5. Po części mężczyzna, po części kwiat

Dobra, ta historyjka naukowa jest taka emo, że w rzeczywistości jest po części sztuką. W 2000 roku artysta „transgeniczny” Eduardo Kac zasłynął z poczęcia i zlecenia stworzenia Alby, królika albinosa, którego futro świeciło na zielono w ciemności dzięki genetycznemu dodatkowi DNA fluorescencyjnej meduzy.
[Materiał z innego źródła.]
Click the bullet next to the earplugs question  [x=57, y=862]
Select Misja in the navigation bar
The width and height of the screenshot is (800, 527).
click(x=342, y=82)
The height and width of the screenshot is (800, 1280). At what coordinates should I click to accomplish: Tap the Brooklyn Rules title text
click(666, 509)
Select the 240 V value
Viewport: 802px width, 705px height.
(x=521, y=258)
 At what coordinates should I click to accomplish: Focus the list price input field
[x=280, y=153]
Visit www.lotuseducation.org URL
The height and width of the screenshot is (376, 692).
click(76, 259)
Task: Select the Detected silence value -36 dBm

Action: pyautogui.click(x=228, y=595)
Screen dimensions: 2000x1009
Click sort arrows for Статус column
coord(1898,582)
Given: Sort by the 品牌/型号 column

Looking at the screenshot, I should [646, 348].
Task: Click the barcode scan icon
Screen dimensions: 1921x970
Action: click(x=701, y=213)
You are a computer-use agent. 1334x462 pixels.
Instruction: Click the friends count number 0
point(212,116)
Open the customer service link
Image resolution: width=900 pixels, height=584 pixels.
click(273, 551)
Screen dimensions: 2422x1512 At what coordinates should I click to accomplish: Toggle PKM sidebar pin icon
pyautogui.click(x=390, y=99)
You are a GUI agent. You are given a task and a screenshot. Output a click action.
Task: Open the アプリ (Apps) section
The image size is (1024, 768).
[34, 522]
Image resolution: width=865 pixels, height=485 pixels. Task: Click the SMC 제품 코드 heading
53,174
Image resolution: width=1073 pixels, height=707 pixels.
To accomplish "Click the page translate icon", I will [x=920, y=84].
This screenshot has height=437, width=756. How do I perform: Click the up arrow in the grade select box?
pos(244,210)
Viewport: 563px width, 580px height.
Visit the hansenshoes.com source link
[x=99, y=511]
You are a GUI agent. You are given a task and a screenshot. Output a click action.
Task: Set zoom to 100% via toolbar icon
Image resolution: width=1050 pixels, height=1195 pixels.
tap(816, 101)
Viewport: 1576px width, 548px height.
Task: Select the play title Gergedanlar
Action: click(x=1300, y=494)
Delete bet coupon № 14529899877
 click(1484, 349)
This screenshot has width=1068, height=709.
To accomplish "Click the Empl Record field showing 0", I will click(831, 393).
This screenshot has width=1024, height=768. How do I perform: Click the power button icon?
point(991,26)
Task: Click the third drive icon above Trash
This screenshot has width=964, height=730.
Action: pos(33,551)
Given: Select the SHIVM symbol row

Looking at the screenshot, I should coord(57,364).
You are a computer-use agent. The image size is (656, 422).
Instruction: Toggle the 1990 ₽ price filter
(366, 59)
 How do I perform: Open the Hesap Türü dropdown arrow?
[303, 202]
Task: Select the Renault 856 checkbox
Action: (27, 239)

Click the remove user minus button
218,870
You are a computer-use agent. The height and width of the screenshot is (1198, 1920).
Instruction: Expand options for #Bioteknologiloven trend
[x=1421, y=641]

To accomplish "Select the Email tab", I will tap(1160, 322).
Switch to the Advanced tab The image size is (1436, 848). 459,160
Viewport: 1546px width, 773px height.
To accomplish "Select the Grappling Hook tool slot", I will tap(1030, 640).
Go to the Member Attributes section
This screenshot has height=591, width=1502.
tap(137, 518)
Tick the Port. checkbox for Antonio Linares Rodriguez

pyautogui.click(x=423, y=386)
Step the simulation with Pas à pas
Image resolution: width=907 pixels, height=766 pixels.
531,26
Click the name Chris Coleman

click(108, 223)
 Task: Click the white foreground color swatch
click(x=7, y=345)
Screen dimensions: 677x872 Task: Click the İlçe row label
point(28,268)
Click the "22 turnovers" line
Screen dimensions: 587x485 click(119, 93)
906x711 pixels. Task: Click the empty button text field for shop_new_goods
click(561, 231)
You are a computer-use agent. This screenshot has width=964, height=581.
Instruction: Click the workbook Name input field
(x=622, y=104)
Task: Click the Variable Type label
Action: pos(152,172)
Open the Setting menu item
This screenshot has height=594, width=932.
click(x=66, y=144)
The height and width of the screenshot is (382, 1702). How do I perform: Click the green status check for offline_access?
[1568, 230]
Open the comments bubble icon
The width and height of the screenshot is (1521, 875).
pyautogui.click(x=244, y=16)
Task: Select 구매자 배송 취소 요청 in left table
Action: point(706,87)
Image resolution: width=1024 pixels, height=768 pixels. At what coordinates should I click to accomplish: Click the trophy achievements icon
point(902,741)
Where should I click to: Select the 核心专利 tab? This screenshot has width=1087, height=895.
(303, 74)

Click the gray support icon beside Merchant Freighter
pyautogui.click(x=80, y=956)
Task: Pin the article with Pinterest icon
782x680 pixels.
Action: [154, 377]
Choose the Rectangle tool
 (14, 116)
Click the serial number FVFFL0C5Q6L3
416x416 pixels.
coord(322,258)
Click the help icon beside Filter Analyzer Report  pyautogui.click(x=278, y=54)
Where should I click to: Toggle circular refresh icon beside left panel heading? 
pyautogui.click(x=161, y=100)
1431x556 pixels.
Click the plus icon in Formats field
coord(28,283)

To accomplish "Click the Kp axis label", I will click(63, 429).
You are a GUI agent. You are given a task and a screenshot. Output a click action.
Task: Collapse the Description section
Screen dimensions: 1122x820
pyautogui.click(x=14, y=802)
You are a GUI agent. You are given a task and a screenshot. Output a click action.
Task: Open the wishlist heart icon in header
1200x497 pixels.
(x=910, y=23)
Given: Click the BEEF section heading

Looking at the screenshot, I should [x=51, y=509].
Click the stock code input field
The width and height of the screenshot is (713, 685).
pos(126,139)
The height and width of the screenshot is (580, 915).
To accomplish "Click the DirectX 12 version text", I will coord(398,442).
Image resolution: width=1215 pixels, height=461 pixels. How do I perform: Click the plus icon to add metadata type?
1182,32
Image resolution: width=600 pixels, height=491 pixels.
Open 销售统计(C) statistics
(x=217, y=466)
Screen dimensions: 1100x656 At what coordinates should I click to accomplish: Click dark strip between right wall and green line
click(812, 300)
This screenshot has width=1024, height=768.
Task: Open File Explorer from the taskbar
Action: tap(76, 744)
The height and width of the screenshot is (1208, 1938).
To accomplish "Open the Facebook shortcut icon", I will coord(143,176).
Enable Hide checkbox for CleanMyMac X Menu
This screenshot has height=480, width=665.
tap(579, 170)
Następnie w 2003 roku Kac rozpoczął projekt, który ostatecznie potrwał sześć lat, łącząc własne geny z genami pięknej różowej petunii. Kac zlecił laboratorium genetycznemu wyizolowanie genu, który pomaga wytwarzać jego przeciwciała – wiesz, te białka w twoim układzie odpornościowym, które odróżniają to, kim jesteś, a co „inne”. Neil Olszewski, biolog roślin z Minnesoty, połączył te geny z bakterią, która mogła wpływać na ekspresję genów w roślinach i Edunia „urodziła się”, częściowo Eduardo, częściowo petunia.

To prawda, że ​​naukowcy już od jakiegoś czasu wszczepiali florze faunę – w tym rośliny, które zostały wyposażone w DNA ludzkich przeciwciał w celu badań nad chorobami. Ale niewielu było tak uroczych jak Edunia, z krwistoczerwonymi żyłami, które aż proszą się o porównanie z naszymi. „To czysta poezja” Koc powiedział jednemu dziennikarzowi.